→ **DESCRIPTION OF THE TASK**
Whatever lines the data contains, output all of them unchanged.

┌─ DATA TO PROCESS

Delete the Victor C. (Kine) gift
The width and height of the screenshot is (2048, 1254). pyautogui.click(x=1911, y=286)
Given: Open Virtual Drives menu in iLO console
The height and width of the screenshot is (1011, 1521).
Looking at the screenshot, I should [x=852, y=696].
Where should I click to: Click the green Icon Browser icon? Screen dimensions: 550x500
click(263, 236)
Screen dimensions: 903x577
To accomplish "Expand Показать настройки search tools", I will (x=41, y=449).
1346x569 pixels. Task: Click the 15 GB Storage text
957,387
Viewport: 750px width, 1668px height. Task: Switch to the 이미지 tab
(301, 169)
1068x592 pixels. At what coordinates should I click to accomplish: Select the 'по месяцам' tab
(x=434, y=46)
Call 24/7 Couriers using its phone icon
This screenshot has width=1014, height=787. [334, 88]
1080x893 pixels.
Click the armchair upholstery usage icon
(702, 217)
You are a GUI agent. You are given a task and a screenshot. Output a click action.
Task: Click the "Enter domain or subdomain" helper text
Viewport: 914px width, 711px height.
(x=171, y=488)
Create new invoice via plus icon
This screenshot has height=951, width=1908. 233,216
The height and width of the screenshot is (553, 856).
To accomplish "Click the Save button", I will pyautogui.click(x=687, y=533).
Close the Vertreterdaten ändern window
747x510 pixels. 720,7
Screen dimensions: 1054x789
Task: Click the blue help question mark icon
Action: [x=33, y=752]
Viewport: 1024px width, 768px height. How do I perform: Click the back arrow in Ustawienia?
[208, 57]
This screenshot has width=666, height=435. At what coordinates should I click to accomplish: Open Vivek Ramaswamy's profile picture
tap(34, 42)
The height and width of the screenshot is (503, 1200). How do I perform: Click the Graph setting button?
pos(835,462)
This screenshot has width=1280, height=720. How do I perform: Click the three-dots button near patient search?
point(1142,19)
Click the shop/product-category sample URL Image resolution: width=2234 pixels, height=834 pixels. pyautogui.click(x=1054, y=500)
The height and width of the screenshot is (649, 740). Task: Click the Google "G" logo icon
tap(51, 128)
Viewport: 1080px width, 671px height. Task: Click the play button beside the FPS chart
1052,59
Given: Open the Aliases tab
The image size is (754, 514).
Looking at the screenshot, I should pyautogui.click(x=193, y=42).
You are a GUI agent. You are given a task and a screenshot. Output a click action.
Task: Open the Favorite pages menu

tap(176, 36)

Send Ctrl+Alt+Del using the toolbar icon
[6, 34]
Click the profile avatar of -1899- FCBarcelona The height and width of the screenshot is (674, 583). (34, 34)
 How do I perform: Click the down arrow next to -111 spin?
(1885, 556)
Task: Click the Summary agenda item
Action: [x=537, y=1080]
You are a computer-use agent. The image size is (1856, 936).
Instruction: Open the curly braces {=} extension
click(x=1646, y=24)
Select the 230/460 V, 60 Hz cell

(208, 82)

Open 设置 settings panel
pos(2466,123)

└─

→ **SOLUTION TO THE PROBLEM**
Delete the Victor C. (Kine) gift
The width and height of the screenshot is (2048, 1254). pyautogui.click(x=1911, y=286)
Given: Open Virtual Drives menu in iLO console
The height and width of the screenshot is (1011, 1521).
Looking at the screenshot, I should [x=852, y=696].
Where should I click to: Click the green Icon Browser icon? Screen dimensions: 550x500
click(263, 236)
Screen dimensions: 903x577
To accomplish "Expand Показать настройки search tools", I will (x=41, y=449).
1346x569 pixels. Task: Click the 15 GB Storage text
957,387
Viewport: 750px width, 1668px height. Task: Switch to the 이미지 tab
(301, 169)
1068x592 pixels. At what coordinates should I click to accomplish: Select the 'по месяцам' tab
(x=434, y=46)
Call 24/7 Couriers using its phone icon
This screenshot has width=1014, height=787. [334, 88]
1080x893 pixels.
Click the armchair upholstery usage icon
(702, 217)
You are a GUI agent. You are given a task and a screenshot. Output a click action.
Task: Click the "Enter domain or subdomain" helper text
Viewport: 914px width, 711px height.
(x=171, y=488)
Create new invoice via plus icon
This screenshot has height=951, width=1908. 233,216
The height and width of the screenshot is (553, 856).
To accomplish "Click the Save button", I will pyautogui.click(x=687, y=533).
Close the Vertreterdaten ändern window
747x510 pixels. 720,7
Screen dimensions: 1054x789
Task: Click the blue help question mark icon
Action: [x=33, y=752]
Viewport: 1024px width, 768px height. How do I perform: Click the back arrow in Ustawienia?
[208, 57]
This screenshot has width=666, height=435. At what coordinates should I click to accomplish: Open Vivek Ramaswamy's profile picture
tap(34, 42)
The height and width of the screenshot is (503, 1200). How do I perform: Click the Graph setting button?
pos(835,462)
This screenshot has width=1280, height=720. How do I perform: Click the three-dots button near patient search?
point(1142,19)
Click the shop/product-category sample URL Image resolution: width=2234 pixels, height=834 pixels. pyautogui.click(x=1054, y=500)
The height and width of the screenshot is (649, 740). Task: Click the Google "G" logo icon
tap(51, 128)
Viewport: 1080px width, 671px height. Task: Click the play button beside the FPS chart
1052,59
Given: Open the Aliases tab
The image size is (754, 514).
Looking at the screenshot, I should pyautogui.click(x=193, y=42).
You are a GUI agent. You are given a task and a screenshot. Output a click action.
Task: Open the Favorite pages menu

tap(176, 36)

Send Ctrl+Alt+Del using the toolbar icon
[6, 34]
Click the profile avatar of -1899- FCBarcelona The height and width of the screenshot is (674, 583). (34, 34)
 How do I perform: Click the down arrow next to -111 spin?
(1885, 556)
Task: Click the Summary agenda item
Action: [x=537, y=1080]
You are a computer-use agent. The image size is (1856, 936).
Instruction: Open the curly braces {=} extension
click(x=1646, y=24)
Select the 230/460 V, 60 Hz cell

(208, 82)

Open 设置 settings panel
pos(2466,123)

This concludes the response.